I'm planning to build a "NAS" at my parents' house backed by a remote storage provider via rclone. I want to repurpose old hardware for this:
- Raspberry Pi 3B+
- 128GB USB stick as cache
The goal is to leverage remote storage while using a 128GB local cache to reduce reliance on internet connectivity for frequently accessed files. I'm aware of potential data consistency issues with connectivity or hardware failures, but I'd like to focus on a specific issue I've discovered during testing.
My use case assumptions
- Library size: Larger than cache (potentially multi-TB)
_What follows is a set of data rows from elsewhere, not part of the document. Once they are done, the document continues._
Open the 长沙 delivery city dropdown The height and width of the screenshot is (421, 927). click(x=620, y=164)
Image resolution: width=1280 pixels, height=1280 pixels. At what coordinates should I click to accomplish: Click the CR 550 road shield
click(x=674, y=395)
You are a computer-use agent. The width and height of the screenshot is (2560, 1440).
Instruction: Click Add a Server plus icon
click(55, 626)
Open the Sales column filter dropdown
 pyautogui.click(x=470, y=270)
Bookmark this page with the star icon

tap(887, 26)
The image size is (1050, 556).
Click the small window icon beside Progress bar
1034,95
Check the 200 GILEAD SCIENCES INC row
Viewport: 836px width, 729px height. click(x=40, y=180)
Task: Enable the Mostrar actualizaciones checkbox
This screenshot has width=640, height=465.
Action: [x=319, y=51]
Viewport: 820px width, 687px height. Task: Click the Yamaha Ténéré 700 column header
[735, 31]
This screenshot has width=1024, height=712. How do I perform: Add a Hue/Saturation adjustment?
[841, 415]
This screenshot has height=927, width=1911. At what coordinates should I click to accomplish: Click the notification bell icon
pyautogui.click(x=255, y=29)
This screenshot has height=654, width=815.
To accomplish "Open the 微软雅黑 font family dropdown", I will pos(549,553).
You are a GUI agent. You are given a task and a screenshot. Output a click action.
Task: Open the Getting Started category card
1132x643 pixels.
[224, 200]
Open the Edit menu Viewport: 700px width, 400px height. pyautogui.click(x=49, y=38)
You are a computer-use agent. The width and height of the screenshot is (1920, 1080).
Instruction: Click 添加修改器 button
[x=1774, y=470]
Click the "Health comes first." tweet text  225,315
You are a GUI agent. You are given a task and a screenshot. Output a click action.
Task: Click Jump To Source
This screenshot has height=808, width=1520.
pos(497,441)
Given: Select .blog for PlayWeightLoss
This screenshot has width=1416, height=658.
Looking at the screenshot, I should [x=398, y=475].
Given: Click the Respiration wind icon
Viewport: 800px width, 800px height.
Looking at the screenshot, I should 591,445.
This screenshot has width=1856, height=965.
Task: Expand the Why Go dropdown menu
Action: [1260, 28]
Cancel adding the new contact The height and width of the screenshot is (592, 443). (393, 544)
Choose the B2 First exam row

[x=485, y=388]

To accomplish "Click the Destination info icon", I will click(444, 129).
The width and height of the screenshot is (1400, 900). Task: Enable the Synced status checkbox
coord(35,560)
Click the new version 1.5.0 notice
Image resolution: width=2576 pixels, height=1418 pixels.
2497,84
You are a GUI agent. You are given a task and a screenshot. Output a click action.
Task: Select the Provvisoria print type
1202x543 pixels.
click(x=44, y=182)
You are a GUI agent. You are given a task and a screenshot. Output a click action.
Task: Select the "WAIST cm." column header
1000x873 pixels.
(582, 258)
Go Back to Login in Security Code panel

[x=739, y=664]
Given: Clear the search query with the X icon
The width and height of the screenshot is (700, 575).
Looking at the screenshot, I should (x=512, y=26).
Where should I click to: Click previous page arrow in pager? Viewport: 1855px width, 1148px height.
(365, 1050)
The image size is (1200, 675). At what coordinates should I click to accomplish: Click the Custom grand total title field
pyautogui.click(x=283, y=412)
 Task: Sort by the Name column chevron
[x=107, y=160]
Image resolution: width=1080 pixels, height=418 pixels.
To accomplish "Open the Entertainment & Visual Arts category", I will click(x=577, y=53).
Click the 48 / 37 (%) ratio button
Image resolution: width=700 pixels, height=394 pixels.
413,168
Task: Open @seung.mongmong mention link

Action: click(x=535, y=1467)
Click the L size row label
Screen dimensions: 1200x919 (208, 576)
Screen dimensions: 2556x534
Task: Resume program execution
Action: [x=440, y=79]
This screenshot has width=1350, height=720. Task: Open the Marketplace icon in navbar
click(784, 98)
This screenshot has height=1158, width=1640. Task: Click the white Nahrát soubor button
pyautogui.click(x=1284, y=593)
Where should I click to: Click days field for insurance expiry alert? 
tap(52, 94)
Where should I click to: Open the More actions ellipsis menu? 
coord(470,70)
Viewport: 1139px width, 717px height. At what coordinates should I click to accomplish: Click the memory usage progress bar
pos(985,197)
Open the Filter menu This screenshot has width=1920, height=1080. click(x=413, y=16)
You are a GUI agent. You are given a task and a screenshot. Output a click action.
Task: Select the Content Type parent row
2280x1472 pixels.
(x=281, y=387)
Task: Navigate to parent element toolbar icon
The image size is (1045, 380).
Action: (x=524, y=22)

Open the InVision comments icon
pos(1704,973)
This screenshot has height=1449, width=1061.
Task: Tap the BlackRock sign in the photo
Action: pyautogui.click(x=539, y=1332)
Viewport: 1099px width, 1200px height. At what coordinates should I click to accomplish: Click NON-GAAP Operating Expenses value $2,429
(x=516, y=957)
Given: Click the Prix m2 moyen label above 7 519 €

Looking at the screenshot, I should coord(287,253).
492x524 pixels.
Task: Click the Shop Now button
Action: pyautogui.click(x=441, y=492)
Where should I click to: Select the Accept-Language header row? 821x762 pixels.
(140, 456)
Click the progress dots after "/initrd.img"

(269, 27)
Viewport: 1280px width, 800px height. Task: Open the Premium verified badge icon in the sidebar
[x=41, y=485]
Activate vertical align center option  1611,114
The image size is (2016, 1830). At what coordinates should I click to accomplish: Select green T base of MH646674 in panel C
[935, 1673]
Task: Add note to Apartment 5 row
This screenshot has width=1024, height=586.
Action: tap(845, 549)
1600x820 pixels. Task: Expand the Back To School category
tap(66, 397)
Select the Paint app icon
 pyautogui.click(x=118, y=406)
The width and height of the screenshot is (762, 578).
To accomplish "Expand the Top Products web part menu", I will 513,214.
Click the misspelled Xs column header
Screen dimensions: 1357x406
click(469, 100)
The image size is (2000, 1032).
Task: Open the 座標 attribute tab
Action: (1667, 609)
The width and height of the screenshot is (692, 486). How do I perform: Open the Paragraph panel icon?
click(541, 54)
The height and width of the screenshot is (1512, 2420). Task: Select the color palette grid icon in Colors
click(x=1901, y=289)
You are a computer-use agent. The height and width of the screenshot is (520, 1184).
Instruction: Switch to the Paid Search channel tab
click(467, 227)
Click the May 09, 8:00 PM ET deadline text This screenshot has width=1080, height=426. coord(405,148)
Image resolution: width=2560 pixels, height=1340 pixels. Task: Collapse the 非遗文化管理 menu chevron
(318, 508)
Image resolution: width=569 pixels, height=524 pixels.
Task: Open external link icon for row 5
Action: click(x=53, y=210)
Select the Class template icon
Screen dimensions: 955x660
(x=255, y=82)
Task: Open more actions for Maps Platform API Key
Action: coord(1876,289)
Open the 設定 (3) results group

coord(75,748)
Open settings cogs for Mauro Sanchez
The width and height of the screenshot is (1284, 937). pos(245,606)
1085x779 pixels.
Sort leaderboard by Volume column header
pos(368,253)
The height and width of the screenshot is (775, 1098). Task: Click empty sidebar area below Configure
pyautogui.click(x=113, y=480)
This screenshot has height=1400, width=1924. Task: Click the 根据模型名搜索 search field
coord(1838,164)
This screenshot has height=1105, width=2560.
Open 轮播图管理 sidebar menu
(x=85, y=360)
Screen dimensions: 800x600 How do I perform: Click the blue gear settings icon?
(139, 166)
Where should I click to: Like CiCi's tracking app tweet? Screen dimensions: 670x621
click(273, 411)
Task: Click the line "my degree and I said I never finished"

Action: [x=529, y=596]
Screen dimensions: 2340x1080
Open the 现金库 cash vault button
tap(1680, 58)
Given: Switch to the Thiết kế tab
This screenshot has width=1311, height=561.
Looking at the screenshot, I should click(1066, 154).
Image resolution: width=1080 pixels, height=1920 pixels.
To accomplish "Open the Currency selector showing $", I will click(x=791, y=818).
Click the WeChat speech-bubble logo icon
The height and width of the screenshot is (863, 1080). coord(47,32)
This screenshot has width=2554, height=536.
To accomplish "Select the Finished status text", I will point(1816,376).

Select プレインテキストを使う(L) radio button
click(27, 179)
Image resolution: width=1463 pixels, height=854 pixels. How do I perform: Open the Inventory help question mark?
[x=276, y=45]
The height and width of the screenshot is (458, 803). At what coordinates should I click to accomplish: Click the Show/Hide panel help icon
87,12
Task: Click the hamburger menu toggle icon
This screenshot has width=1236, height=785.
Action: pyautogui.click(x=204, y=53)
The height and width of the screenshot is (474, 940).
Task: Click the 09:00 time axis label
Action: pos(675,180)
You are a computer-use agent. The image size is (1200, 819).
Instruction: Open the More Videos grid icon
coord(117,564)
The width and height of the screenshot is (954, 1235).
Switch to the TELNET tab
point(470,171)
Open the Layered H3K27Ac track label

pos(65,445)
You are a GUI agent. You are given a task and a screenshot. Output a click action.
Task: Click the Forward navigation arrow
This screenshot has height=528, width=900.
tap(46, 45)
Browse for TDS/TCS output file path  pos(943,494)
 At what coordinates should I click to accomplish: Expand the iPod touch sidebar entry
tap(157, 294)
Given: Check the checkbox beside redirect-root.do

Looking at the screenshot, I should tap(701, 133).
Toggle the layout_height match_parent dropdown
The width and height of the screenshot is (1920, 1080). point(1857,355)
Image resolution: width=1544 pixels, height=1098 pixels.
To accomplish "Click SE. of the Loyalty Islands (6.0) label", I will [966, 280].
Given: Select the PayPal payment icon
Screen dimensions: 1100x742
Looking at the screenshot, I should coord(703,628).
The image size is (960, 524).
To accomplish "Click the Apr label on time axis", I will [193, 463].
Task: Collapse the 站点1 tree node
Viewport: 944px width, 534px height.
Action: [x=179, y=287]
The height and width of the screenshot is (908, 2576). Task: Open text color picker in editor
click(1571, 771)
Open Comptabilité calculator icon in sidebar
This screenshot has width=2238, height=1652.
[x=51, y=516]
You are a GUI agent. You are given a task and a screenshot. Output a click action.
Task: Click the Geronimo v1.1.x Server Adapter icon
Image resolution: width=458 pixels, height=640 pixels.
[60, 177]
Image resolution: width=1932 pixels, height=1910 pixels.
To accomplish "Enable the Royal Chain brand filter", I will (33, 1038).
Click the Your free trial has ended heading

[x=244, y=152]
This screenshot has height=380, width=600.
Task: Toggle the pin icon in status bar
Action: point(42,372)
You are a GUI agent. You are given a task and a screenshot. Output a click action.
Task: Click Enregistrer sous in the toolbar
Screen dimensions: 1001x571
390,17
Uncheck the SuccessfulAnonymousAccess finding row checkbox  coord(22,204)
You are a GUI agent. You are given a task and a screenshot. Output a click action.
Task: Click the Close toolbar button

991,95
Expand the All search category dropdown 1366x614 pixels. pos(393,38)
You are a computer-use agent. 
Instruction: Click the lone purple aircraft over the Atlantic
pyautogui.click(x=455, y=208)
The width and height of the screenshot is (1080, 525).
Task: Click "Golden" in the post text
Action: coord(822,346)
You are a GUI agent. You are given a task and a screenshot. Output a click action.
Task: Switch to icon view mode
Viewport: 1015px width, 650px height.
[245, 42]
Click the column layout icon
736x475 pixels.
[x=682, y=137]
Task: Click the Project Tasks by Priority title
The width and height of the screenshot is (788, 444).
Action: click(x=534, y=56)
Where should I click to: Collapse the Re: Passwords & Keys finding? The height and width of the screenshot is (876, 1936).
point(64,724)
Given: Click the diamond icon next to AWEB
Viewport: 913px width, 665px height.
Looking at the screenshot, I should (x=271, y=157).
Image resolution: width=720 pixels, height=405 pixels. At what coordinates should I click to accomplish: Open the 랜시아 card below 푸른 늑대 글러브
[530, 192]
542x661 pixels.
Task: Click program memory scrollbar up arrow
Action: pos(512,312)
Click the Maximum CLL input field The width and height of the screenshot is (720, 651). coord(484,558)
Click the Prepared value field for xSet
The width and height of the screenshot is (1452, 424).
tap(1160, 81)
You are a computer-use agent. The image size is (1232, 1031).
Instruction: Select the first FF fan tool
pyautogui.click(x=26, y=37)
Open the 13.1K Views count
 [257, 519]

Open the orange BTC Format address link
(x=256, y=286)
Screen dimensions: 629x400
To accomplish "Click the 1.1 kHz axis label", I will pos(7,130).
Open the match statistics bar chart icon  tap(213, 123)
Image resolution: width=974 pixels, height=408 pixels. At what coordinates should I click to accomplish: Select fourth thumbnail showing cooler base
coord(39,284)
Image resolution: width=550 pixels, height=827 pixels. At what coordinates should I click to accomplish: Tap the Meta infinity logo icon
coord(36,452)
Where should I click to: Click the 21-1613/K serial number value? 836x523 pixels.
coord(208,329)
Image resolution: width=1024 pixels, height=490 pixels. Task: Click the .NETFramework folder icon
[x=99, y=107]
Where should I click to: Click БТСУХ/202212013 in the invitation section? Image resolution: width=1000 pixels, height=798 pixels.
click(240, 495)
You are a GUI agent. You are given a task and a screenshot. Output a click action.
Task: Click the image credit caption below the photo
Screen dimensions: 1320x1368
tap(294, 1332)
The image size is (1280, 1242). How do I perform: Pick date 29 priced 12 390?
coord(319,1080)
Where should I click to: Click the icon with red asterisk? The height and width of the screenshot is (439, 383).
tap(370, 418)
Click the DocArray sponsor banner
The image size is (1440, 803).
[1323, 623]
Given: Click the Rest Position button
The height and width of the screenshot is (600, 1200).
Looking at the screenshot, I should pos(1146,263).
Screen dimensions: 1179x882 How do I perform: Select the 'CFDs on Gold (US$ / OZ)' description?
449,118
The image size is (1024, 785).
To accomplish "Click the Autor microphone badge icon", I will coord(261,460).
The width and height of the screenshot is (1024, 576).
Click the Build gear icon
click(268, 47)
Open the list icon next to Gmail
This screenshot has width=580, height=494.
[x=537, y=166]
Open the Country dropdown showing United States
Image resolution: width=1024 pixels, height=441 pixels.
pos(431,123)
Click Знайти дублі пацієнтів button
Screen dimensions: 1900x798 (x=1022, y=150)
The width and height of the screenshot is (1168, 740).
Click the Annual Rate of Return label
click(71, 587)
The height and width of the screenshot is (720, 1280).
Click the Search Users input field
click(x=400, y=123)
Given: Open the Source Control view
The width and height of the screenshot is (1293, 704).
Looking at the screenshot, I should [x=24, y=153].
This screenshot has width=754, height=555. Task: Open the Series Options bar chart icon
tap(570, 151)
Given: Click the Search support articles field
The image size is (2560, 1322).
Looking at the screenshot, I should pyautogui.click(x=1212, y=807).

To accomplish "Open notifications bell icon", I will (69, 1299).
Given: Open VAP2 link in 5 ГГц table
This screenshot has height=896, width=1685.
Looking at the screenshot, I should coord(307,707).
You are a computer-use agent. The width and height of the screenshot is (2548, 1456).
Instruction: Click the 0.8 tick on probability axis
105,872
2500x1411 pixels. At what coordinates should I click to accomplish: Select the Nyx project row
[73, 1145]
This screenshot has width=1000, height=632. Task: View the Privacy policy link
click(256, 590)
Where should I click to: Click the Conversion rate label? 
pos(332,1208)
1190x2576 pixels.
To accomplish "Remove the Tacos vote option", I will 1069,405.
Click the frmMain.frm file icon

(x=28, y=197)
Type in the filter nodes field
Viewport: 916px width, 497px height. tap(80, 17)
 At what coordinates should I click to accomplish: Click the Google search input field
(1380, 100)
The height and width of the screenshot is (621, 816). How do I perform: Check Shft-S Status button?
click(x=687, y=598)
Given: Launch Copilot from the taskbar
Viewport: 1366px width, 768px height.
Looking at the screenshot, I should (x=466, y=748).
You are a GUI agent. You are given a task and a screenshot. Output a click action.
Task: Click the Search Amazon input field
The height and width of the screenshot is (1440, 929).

- Individual file size: Smaller than cache size
- Local network: 12MB/s (Raspberry Pi Ethernet)
- Internet upload: ~5MB/s
- Write pattern: Bulk uploads of new files (faster than upload speed)
The Problem
After reading the rclone documentation, I ran a test to validate the behavior of --vfs-cache-max-size during bulk uploads. I confirmed that it's a soft limit, not a hard limit. During bulk uploads, the cache grows beyond this limit to protect files with pending uploads from eviction. This works well when disk space is unrestricted, but causes write failures when the cache directory hits a hard disk limit.
Test Setup
- Source data: 444MB
--vfs-cache-max-size: 20M- Available disk space: 50MB (enforced via btrfs qgroup quota)
- Copy method: rsync
Configuration
rclone mount b2:infinity-storage /srv/infinity/data \
--vfs-cache-mode full \
--vfs-cache-max-age 87600h \
--vfs-cache-max-size 20M \
--cache-dir /srv/infinity/cache \
--vfs-write-back 5s \
--vfs-write-wait 300s \
--buffer-size 16M \
--vfs-read-ahead 256M \
--log-level INFO \
--rc \
--rc-serve \
--rc-addr localhost:5572
Copy command
rsync -avh --progress /origin/ /srv/infinity/data/
Result
The cache grew beyond 20M as expected (protecting pending uploads), but when it hit the 50MB hard limit, writes failed with I/O errors:
rsync: [receiver] write failed on "/srv/infinity/data/03/IMG_20180306_184218.jpg": Input/output error (5)
Logs
- rclone logs: 2026/01/31 13:55:35 NOTICE: Serving remote control on http://localhost:5572/20 - Pastebin.com
- rsync logs: sending incremental file list./01/01/IMG_20180104_164544.jpg 6, - Pastebin.com
The Question
Would it be feasible to implement some form of backpressure mechanism that slows down or blocks write operations when the cache is approaching disk capacity, rather than failing with I/O errors? I'm curious to hear thoughts on whether this is something that could be addressed in rclone's VFS cache, and what challenges or trade-offs might be involved.